**Pixel coordinate grounding data**
-=-=-=-=-

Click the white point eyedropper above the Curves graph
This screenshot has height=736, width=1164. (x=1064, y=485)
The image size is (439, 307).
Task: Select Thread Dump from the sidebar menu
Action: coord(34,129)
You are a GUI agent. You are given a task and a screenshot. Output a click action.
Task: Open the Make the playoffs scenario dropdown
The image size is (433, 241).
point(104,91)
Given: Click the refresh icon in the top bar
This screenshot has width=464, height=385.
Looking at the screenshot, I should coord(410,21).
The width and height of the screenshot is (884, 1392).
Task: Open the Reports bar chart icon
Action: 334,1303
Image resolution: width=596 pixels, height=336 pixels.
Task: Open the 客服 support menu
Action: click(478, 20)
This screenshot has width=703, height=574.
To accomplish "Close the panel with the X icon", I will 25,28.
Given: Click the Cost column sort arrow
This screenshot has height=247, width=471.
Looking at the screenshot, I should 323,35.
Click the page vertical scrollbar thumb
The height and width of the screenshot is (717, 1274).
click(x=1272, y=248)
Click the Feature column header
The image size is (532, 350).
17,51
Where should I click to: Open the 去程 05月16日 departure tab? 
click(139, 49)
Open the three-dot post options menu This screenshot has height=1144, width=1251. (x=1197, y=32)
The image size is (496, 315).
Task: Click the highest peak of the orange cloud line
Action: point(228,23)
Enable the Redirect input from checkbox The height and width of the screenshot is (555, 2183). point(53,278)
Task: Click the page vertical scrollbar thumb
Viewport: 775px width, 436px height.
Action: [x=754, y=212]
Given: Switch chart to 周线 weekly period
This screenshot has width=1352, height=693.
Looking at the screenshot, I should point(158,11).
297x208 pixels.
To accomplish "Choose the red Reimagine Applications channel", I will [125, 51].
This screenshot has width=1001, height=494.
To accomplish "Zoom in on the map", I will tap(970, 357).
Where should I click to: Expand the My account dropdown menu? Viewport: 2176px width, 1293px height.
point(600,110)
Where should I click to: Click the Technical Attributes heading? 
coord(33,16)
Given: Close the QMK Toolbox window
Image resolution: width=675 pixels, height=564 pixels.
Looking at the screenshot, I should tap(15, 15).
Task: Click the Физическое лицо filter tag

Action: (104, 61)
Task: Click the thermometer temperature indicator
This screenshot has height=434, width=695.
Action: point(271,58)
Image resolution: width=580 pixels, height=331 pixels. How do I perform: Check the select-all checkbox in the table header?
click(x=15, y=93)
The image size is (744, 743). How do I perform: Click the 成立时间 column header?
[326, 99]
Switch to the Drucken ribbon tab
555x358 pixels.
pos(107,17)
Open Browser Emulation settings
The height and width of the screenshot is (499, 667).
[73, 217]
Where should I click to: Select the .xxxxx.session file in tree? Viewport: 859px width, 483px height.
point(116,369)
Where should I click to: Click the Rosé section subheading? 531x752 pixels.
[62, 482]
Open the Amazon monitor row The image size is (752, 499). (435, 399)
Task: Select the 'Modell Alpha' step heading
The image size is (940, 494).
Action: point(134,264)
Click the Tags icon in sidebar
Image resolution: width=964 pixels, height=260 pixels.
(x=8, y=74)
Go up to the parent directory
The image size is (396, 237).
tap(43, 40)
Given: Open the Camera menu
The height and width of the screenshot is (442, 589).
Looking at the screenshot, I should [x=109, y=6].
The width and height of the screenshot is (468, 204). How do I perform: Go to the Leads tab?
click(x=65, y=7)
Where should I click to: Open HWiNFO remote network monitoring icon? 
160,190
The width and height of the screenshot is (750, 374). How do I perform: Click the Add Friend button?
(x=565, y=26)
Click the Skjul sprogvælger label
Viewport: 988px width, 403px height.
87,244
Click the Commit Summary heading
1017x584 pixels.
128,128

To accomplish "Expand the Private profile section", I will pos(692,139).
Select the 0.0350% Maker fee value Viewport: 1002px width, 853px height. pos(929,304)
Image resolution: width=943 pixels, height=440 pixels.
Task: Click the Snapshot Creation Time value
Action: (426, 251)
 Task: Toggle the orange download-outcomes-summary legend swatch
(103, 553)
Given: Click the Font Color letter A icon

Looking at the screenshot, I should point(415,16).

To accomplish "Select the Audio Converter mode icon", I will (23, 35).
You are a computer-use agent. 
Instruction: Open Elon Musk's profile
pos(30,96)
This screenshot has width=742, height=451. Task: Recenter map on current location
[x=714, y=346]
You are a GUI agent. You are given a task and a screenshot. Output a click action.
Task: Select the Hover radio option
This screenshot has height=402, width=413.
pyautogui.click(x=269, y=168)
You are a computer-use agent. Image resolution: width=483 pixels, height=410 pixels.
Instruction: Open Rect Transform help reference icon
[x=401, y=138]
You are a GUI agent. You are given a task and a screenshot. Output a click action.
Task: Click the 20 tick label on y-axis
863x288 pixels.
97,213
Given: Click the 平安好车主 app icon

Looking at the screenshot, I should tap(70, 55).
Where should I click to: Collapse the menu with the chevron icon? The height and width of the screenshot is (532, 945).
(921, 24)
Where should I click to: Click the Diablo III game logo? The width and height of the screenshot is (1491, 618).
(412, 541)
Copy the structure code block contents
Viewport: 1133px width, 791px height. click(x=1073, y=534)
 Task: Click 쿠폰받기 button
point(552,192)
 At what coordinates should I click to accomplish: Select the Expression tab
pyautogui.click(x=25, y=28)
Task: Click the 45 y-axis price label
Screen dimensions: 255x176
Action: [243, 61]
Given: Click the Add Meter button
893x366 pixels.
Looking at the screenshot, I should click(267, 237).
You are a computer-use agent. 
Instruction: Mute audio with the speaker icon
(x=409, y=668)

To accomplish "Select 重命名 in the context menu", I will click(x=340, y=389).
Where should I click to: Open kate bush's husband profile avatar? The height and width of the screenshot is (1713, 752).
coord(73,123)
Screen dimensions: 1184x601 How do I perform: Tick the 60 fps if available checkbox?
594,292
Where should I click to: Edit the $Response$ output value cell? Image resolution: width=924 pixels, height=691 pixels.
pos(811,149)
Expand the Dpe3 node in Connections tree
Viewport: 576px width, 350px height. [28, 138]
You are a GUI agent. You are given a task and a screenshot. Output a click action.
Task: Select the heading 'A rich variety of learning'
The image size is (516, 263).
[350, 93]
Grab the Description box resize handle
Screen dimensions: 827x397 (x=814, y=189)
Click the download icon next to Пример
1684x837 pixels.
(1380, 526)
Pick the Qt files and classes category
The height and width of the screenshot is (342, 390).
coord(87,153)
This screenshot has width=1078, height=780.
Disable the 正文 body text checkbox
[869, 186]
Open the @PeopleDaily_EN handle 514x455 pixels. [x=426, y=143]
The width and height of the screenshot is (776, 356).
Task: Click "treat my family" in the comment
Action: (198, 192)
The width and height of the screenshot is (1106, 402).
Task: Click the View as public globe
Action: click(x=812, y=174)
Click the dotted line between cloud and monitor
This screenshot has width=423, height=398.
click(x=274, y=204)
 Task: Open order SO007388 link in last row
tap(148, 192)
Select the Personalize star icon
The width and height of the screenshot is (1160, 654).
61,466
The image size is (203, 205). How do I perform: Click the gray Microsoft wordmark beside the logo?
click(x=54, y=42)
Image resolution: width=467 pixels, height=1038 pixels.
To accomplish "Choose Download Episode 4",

-=-=-=-=-

**ACTION ITEM**
Only lines with the word "will" count here; copy every one from the records.

**RESPONSE TO THIS TASK**
To accomplish "Close the panel with the X icon", I will 25,28.
To accomplish "Choose the red Reimagine Applications channel", I will [125, 51].
To accomplish "Zoom in on the map", I will tap(970, 357).
To accomplish "Expand the Private profile section", I will pos(692,139).
To accomplish "Select the Audio Converter mode icon", I will (23, 35).
To accomplish "Select 重命名 in the context menu", I will click(x=340, y=389).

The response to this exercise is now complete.